§ What is expected
Put every line of the data below into a JSON list of strings, one string per line, leaving out blank lines.

§ Supplied records
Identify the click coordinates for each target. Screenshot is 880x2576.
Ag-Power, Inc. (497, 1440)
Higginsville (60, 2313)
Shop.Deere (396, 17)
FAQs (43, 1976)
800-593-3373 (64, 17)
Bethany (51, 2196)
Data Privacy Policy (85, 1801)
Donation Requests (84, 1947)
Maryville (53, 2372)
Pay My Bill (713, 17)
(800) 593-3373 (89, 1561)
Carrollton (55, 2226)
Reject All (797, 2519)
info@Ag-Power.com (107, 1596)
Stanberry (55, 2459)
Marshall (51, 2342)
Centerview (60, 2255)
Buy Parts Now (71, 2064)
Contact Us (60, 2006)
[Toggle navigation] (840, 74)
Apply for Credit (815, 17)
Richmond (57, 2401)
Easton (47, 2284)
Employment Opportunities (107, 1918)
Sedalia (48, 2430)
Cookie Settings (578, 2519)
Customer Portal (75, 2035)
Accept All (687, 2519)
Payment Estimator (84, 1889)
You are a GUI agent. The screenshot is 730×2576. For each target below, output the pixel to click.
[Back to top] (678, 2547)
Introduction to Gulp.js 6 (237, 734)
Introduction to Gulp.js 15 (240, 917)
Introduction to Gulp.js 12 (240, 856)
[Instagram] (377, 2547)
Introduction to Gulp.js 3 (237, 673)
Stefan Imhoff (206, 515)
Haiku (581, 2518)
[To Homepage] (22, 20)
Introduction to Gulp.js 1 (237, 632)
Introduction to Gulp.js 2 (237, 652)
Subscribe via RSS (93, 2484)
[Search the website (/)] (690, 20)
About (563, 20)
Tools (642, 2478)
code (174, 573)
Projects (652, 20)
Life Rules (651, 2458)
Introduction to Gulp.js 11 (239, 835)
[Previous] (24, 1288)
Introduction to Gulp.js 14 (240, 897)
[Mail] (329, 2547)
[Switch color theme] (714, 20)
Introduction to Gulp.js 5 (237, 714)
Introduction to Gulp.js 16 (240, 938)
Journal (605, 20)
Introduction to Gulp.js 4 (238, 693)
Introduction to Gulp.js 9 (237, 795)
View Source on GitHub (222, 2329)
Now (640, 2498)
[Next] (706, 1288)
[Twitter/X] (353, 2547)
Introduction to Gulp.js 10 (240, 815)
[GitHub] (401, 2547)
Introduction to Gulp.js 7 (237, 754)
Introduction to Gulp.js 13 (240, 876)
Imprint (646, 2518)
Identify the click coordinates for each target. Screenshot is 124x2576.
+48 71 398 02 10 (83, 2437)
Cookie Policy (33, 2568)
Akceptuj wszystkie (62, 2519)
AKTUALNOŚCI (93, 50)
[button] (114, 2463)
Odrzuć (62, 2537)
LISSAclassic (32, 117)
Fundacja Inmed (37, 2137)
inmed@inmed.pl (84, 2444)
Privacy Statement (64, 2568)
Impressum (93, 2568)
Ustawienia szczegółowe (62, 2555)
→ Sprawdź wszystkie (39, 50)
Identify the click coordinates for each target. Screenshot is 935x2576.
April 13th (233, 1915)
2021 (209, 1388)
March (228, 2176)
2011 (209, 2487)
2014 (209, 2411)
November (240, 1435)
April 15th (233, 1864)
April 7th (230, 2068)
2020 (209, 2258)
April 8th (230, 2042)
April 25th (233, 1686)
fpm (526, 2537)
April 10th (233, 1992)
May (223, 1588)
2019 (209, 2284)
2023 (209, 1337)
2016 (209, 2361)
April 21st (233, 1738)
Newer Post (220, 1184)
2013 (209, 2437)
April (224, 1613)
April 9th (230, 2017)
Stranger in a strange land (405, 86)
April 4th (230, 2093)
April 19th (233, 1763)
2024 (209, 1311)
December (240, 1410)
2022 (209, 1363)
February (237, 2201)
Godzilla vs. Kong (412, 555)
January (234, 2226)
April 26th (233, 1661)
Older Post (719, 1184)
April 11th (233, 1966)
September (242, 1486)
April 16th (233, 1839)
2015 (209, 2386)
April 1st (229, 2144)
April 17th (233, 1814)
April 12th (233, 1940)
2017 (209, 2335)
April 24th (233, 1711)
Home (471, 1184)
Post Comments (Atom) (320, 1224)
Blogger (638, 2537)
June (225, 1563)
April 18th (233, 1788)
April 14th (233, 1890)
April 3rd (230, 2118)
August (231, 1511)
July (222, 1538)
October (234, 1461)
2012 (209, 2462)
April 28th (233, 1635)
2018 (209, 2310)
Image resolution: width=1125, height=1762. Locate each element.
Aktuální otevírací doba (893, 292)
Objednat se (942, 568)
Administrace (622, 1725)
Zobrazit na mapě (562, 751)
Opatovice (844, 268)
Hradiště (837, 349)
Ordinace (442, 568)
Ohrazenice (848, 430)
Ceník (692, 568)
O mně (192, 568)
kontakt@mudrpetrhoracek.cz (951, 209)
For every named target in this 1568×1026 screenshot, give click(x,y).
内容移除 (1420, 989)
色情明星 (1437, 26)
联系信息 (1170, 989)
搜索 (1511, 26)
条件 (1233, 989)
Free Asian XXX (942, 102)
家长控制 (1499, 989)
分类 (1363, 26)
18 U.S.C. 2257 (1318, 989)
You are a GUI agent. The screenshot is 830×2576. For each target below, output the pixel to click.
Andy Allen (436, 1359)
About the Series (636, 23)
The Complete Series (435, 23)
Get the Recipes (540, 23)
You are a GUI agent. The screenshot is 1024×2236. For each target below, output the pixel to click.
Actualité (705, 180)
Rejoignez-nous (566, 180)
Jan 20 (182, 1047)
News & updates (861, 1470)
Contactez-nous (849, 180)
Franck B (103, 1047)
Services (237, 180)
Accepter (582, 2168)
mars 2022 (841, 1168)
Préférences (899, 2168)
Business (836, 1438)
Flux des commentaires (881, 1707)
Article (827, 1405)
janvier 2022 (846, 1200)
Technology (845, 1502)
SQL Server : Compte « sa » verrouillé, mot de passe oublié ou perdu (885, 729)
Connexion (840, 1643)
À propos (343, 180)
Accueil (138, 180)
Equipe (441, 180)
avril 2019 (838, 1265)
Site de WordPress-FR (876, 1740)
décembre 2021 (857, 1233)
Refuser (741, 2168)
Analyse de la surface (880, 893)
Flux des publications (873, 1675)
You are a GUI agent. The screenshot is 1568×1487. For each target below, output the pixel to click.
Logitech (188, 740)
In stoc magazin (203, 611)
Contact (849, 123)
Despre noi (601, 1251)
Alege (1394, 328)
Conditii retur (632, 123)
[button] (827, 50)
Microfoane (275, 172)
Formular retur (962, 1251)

§ Finished exercise
[
  "Identify the click coordinates for each target. Screenshot is 880x2576.",
  "Ag-Power, Inc. (497, 1440)",
  "Higginsville (60, 2313)",
  "Shop.Deere (396, 17)",
  "FAQs (43, 1976)",
  "800-593-3373 (64, 17)",
  "Bethany (51, 2196)",
  "Data Privacy Policy (85, 1801)",
  "Donation Requests (84, 1947)",
  "Maryville (53, 2372)",
  "Pay My Bill (713, 17)",
  "(800) 593-3373 (89, 1561)",
  "Carrollton (55, 2226)",
  "Reject All (797, 2519)",
  "info@Ag-Power.com (107, 1596)",
  "Stanberry (55, 2459)",
  "Marshall (51, 2342)",
  "Centerview (60, 2255)",
  "Buy Parts Now (71, 2064)",
  "Contact Us (60, 2006)",
  "[Toggle navigation] (840, 74)",
  "Apply for Credit (815, 17)",
  "Richmond (57, 2401)",
  "Easton (47, 2284)",
  "Employment Opportunities (107, 1918)",
  "Sedalia (48, 2430)",
  "Cookie Settings (578, 2519)",
  "Customer Portal (75, 2035)",
  "Accept All (687, 2519)",
  "Payment Estimator (84, 1889)",
  "You are a GUI agent. The screenshot is 730×2576. For each target below, output the pixel to click.",
  "[Back to top] (678, 2547)",
  "Introduction to Gulp.js 6 (237, 734)",
  "Introduction to Gulp.js 15 (240, 917)",
  "Introduction to Gulp.js 12 (240, 856)",
  "[Instagram] (377, 2547)",
  "Introduction to Gulp.js 3 (237, 673)",
  "Stefan Imhoff (206, 515)",
  "Haiku (581, 2518)",
  "[To Homepage] (22, 20)",
  "Introduction to Gulp.js 1 (237, 632)",
  "Introduction to Gulp.js 2 (237, 652)",
  "Subscribe via RSS (93, 2484)",
  "[Search the website (/)] (690, 20)",
  "About (563, 20)",
  "Tools (642, 2478)",
  "code (174, 573)",
  "Projects (652, 20)",
  "Life Rules (651, 2458)",
  "Introduction to Gulp.js 11 (239, 835)",
  "[Previous] (24, 1288)",
  "Introduction to Gulp.js 14 (240, 897)",
  "[Mail] (329, 2547)",
  "[Switch color theme] (714, 20)",
  "Introduction to Gulp.js 5 (237, 714)",
  "Introduction to Gulp.js 16 (240, 938)",
  "Journal (605, 20)",
  "Introduction to Gulp.js 4 (238, 693)",
  "Introduction to Gulp.js 9 (237, 795)",
  "View Source on GitHub (222, 2329)",
  "Now (640, 2498)",
  "[Next] (706, 1288)",
  "[Twitter/X] (353, 2547)",
  "Introduction to Gulp.js 10 (240, 815)",
  "[GitHub] (401, 2547)",
  "Introduction to Gulp.js 7 (237, 754)",
  "Introduction to Gulp.js 13 (240, 876)",
  "Imprint (646, 2518)",
  "Identify the click coordinates for each target. Screenshot is 124x2576.",
  "+48 71 398 02 10 (83, 2437)",
  "Cookie Policy (33, 2568)",
  "Akceptuj wszystkie (62, 2519)",
  "AKTUALNOŚCI (93, 50)",
  "[button] (114, 2463)",
  "Odrzuć (62, 2537)",
  "LISSAclassic (32, 117)",
  "Fundacja Inmed (37, 2137)",
  "inmed@inmed.pl (84, 2444)",
  "Privacy Statement (64, 2568)",
  "Impressum (93, 2568)",
  "Ustawienia szczegółowe (62, 2555)",
  "→ Sprawdź wszystkie (39, 50)",
  "Identify the click coordinates for each target. Screenshot is 935x2576.",
  "April 13th (233, 1915)",
  "2021 (209, 1388)",
  "March (228, 2176)",
  "2011 (209, 2487)",
  "2014 (209, 2411)",
  "November (240, 1435)",
  "April 15th (233, 1864)",
  "April 7th (230, 2068)",
  "2020 (209, 2258)",
  "April 8th (230, 2042)",
  "April 25th (233, 1686)",
  "fpm (526, 2537)",
  "April 10th (233, 1992)",
  "May (223, 1588)",
  "2019 (209, 2284)",
  "2023 (209, 1337)",
  "2016 (209, 2361)",
  "April 21st (233, 1738)",
  "Newer Post (220, 1184)",
  "2013 (209, 2437)",
  "April (224, 1613)",
  "April 9th (230, 2017)",
  "Stranger in a strange land (405, 86)",
  "April 4th (230, 2093)",
  "April 19th (233, 1763)",
  "2024 (209, 1311)",
  "December (240, 1410)",
  "2022 (209, 1363)",
  "February (237, 2201)",
  "Godzilla vs. Kong (412, 555)",
  "January (234, 2226)",
  "April 26th (233, 1661)",
  "Older Post (719, 1184)",
  "April 11th (233, 1966)",
  "September (242, 1486)",
  "April 16th (233, 1839)",
  "2015 (209, 2386)",
  "April 1st (229, 2144)",
  "April 17th (233, 1814)",
  "April 12th (233, 1940)",
  "2017 (209, 2335)",
  "April 24th (233, 1711)",
  "Home (471, 1184)",
  "Post Comments (Atom) (320, 1224)",
  "Blogger (638, 2537)",
  "June (225, 1563)",
  "April 18th (233, 1788)",
  "April 14th (233, 1890)",
  "April 3rd (230, 2118)",
  "August (231, 1511)",
  "July (222, 1538)",
  "October (234, 1461)",
  "2012 (209, 2462)",
  "April 28th (233, 1635)",
  "2018 (209, 2310)",
  "Image resolution: width=1125, height=1762. Locate each element.",
  "Aktuální otevírací doba (893, 292)",
  "Objednat se (942, 568)",
  "Administrace (622, 1725)",
  "Zobrazit na mapě (562, 751)",
  "Opatovice (844, 268)",
  "Hradiště (837, 349)",
  "Ordinace (442, 568)",
  "Ohrazenice (848, 430)",
  "Ceník (692, 568)",
  "O mně (192, 568)",
  "kontakt@mudrpetrhoracek.cz (951, 209)",
  "For every named target in this 1568×1026 screenshot, give click(x,y).",
  "内容移除 (1420, 989)",
  "色情明星 (1437, 26)",
  "联系信息 (1170, 989)",
  "搜索 (1511, 26)",
  "条件 (1233, 989)",
  "Free Asian XXX (942, 102)",
  "家长控制 (1499, 989)",
  "分类 (1363, 26)",
  "18 U.S.C. 2257 (1318, 989)",
  "You are a GUI agent. The screenshot is 830×2576. For each target below, output the pixel to click.",
  "Andy Allen (436, 1359)",
  "About the Series (636, 23)",
  "The Complete Series (435, 23)",
  "Get the Recipes (540, 23)",
  "You are a GUI agent. The screenshot is 1024×2236. For each target below, output the pixel to click.",
  "Actualité (705, 180)",
  "Rejoignez-nous (566, 180)",
  "Jan 20 (182, 1047)",
  "News & updates (861, 1470)",
  "Contactez-nous (849, 180)",
  "Franck B (103, 1047)",
  "Services (237, 180)",
  "Accepter (582, 2168)",
  "mars 2022 (841, 1168)",
  "Préférences (899, 2168)",
  "Business (836, 1438)",
  "Flux des commentaires (881, 1707)",
  "Article (827, 1405)",
  "janvier 2022 (846, 1200)",
  "Technology (845, 1502)",
  "SQL Server : Compte « sa » verrouillé, mot de passe oublié ou perdu (885, 729)",
  "Connexion (840, 1643)",
  "À propos (343, 180)",
  "Accueil (138, 180)",
  "Equipe (441, 180)",
  "avril 2019 (838, 1265)",
  "Site de WordPress-FR (876, 1740)",
  "décembre 2021 (857, 1233)",
  "Refuser (741, 2168)",
  "Analyse de la surface (880, 893)",
  "Flux des publications (873, 1675)",
  "You are a GUI agent. The screenshot is 1568×1487. For each target below, output the pixel to click.",
  "Logitech (188, 740)",
  "In stoc magazin (203, 611)",
  "Contact (849, 123)",
  "Despre noi (601, 1251)",
  "Alege (1394, 328)",
  "Conditii retur (632, 123)",
  "[button] (827, 50)",
  "Microfoane (275, 172)",
  "Formular retur (962, 1251)"
]